Another merge problem... sorry.
> > --- a/xen/arch/arm/include/asm/mm.h
> > +++ b/xen/arch/arm/include/asm/mm.h
> > @@ -128,6 +128,9 @@ struct page_info
> > #else
> > #define PGC_static 0
> > #endif
> > +/* Page is cache colored */
> > +#define _PGC_colored PG_shift(4)
> > +#define PGC_colored PG_mask(1, 4)
>
> Is there a reason you don't follow the conditional approach we've taken
> for PGC_static?
Nope, fixed that.
> Thinking of which - what are the planned interactions with the static
> allocator? If the two are exclusive of one another, I guess that would
> need expressing somehow.
>
> > --- a/xen/arch/arm/llc_coloring.c
> > +++ b/xen/arch/arm/llc_coloring.c
> > @@ -33,6 +33,8 @@ static paddr_t __ro_after_init addr_col_mask;
> > static unsigned int __ro_after_init dom0_colors[CONFIG_NR_LLC_COLORS];
> > static unsigned int __ro_after_init dom0_num_colors;
> >
> > +#define addr_to_color(addr) (((addr) & addr_col_mask) >> PAGE_SHIFT)
>
> You're shifting right by PAGE_SHIFT here just to ...
>
> > @@ -299,6 +301,16 @@ unsigned int *llc_colors_from_str(const char *str,
> > unsigned int *num_colors)
> > return colors;
> > }
> >
> > +unsigned int page_to_llc_color(const struct page_info *pg)
> > +{
> > + return addr_to_color(page_to_maddr(pg));
>
> ... undo the corresponding left shift in page_to_maddr(). Depending
> on other uses of addr_col_mask it may be worthwhile to either change
> that to or accompany it by a mask to operate on frame numbers.

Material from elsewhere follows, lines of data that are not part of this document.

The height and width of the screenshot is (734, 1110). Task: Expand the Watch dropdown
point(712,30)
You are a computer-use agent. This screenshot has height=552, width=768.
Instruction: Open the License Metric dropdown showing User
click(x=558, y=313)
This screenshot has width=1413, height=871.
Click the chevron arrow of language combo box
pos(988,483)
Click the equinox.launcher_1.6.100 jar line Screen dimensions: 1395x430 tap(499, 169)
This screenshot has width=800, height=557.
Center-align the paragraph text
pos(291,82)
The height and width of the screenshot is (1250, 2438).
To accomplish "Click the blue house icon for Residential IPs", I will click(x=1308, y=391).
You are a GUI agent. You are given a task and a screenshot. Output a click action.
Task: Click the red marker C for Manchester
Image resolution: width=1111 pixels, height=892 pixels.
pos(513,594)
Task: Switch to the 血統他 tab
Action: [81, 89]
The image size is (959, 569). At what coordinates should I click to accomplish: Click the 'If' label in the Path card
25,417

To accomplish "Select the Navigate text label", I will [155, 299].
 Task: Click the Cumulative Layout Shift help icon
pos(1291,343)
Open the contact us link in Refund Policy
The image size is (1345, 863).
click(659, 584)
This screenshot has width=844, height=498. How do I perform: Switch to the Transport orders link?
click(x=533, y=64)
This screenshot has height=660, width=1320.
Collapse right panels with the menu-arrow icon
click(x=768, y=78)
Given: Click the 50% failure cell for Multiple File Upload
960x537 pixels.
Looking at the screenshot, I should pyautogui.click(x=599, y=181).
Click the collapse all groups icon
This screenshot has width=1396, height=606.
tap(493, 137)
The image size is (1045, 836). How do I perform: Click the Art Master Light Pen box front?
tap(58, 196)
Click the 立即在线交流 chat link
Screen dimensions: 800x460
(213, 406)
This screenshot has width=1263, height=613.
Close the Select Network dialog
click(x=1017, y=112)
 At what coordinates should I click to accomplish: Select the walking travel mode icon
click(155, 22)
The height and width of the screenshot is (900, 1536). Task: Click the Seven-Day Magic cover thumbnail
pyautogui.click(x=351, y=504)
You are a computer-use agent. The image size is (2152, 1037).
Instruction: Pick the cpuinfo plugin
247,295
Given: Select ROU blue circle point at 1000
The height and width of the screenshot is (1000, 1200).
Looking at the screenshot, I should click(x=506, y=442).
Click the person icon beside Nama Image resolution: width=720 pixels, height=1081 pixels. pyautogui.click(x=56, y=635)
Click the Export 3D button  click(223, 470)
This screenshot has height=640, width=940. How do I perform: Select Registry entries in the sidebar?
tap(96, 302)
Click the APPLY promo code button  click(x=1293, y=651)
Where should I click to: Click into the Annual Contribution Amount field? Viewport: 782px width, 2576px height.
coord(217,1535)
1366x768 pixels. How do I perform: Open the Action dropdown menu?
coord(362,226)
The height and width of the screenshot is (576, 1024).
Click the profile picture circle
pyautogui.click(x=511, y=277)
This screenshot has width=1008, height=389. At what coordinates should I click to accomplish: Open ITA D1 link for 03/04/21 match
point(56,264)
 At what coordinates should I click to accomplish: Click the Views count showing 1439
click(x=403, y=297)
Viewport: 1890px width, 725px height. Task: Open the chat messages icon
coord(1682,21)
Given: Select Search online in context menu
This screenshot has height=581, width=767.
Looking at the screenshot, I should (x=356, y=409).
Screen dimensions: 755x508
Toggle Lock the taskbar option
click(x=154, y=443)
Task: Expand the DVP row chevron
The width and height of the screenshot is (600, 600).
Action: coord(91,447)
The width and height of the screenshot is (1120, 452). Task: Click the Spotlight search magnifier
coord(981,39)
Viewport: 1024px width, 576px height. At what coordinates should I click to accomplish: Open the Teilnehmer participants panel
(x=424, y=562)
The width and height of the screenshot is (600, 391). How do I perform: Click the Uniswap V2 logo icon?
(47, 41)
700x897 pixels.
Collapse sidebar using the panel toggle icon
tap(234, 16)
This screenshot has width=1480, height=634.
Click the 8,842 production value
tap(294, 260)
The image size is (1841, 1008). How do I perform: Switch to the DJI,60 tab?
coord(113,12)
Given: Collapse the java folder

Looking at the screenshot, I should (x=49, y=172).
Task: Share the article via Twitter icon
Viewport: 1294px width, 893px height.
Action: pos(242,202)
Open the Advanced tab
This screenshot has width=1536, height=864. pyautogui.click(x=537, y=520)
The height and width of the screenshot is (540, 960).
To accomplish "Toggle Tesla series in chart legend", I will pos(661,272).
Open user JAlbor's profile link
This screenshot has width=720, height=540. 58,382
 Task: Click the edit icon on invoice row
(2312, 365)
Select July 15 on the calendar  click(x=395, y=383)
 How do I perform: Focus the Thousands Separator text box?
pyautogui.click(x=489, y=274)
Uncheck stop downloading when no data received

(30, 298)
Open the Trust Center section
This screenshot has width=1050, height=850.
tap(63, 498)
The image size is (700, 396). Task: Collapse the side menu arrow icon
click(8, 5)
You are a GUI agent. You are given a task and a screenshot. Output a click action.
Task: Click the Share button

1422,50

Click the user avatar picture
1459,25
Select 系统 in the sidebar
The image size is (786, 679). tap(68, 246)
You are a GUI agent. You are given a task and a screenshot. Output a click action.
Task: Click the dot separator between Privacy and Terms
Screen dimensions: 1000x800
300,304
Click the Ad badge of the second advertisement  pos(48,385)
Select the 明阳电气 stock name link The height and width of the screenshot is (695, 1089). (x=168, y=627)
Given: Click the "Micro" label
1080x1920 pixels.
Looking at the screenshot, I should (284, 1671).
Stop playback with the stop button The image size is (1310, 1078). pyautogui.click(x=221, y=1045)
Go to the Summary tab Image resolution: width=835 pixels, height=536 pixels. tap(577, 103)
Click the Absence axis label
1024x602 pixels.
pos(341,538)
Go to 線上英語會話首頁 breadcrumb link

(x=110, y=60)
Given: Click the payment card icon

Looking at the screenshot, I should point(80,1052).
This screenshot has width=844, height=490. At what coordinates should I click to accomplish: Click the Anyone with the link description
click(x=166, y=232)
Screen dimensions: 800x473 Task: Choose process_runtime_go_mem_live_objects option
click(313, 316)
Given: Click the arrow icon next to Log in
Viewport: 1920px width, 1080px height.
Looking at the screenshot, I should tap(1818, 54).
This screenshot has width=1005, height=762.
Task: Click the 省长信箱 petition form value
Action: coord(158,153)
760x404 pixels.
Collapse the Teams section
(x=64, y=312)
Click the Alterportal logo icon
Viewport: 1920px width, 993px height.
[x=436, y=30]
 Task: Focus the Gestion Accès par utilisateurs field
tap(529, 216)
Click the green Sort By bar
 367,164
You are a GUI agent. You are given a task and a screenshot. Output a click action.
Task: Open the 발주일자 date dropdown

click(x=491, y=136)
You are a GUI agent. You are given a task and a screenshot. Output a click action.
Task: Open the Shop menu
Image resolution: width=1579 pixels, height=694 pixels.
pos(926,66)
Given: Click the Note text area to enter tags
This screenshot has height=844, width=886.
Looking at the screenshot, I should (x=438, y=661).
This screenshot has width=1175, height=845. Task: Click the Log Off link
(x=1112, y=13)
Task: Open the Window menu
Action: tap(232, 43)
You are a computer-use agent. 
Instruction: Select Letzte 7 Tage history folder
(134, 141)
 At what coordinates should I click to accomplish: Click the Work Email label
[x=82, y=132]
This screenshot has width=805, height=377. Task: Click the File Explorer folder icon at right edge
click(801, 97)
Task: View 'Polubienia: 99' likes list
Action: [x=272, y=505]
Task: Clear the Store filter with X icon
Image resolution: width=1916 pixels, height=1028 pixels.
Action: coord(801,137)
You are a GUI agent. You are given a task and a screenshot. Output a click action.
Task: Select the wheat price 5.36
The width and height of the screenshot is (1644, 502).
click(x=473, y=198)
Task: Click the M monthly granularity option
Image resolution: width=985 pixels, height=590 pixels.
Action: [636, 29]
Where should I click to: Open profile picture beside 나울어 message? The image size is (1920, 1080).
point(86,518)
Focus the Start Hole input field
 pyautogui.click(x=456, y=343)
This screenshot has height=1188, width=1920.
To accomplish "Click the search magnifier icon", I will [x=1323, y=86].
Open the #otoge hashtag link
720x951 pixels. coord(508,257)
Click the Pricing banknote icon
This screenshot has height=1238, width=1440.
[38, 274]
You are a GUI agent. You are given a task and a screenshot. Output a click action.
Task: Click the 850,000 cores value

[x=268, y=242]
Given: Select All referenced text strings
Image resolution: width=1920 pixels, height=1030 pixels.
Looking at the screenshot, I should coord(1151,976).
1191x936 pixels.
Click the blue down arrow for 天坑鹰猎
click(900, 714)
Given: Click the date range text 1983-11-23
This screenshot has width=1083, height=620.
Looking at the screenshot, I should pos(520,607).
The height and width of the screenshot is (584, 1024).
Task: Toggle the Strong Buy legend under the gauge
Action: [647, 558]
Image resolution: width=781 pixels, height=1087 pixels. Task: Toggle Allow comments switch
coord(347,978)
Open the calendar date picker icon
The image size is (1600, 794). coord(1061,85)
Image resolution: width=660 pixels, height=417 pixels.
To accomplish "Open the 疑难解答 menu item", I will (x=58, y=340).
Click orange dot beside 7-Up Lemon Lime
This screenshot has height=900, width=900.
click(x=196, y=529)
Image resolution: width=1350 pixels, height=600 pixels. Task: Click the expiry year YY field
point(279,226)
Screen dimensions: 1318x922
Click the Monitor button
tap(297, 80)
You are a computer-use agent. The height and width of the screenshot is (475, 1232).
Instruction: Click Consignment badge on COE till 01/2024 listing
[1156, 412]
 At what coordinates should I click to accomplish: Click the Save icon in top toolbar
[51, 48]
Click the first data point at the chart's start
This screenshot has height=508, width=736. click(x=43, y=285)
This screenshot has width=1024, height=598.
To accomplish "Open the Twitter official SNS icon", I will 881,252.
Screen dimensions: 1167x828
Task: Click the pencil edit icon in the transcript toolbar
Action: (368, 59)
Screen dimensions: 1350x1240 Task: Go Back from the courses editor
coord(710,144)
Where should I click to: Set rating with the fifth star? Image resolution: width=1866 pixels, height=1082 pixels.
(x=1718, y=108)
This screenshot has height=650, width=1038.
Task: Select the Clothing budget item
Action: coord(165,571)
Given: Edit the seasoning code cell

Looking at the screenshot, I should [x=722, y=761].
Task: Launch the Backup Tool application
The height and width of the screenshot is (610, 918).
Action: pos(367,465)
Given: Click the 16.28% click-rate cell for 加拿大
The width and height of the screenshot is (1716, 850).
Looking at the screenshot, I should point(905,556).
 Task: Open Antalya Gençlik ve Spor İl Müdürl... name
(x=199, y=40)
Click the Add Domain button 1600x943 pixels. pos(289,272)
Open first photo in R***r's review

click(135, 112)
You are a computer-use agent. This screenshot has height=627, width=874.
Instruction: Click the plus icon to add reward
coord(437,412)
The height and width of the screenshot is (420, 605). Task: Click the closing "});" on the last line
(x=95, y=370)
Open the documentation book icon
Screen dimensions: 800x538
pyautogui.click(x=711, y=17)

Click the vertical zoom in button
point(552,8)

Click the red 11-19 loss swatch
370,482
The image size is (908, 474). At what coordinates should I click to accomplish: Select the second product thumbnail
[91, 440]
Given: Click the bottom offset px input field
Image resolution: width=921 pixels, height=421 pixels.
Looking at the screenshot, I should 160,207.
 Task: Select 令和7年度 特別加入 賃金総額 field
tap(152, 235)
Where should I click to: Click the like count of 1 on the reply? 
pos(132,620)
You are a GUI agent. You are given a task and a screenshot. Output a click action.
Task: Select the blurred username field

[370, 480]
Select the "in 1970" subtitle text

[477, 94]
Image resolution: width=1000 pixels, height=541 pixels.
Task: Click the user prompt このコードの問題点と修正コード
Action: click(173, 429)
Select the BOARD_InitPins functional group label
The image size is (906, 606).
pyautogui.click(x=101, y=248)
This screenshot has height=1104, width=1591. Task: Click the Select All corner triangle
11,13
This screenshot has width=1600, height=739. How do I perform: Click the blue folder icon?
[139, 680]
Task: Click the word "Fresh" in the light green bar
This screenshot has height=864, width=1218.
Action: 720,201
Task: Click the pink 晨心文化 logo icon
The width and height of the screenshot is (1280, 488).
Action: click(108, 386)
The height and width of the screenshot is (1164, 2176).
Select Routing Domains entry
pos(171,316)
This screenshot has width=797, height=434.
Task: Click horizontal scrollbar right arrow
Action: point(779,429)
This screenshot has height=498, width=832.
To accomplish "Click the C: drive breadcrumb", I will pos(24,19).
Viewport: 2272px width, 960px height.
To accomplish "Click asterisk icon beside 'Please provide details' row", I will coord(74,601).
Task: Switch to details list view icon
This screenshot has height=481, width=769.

Yep, this would simplify things probably.
> > @@ -924,6 +929,13 @@ static struct page_info *get_free_buddy(unsigned int
> > zone_lo,
> > }
> > }
> >
> > +/* Initialise fields which have other uses for free pages. */
> > +static void init_free_page_fields(struct page_info *pg)
> > +{
> > + pg->u.inuse.type_info = PGT_TYPE_INFO_INITIALIZER;
> > + page_set_owner(pg, NULL);
> > +}
>
> To limit the size of the functional change, abstracting out this function
> could helpfully be a separate patch (and could then also likely go in ahead
> of time, simplifying things slightly for you as well).
>
> > @@ -1488,7 +1497,7 @@ static void free_heap_pages(
> > /* Merge with predecessor block? */
> > if ( !mfn_valid(page_to_mfn(predecessor)) ||
> > !page_state_is(predecessor, free) ||
> > - (predecessor->count_info & PGC_static) ||
> > + (predecessor->count_info & (PGC_static | PGC_colored)) ||
> > (PFN_ORDER(predecessor) != order) ||
> > (page_to_nid(predecessor) != node) )
> > break;
> > @@ -1512,7 +1521,7 @@ static void free_heap_pages(
> > /* Merge with successor block? */
> > if ( !mfn_valid(page_to_mfn(successor)) ||
> > !page_state_is(successor, free) ||
> > - (successor->count_info & PGC_static) ||
> > + (successor->count_info & (PGC_static | PGC_colored)) ||
> > (PFN_ORDER(successor) != order) ||
> > (page_to_nid(successor) != node) )
> > break;
>
> This, especially without being mentioned in the description (only in the
> revision log), could likely also be split out (and then also be properly
> justified).
You mean to make it a prereq patch or putting it after this patch?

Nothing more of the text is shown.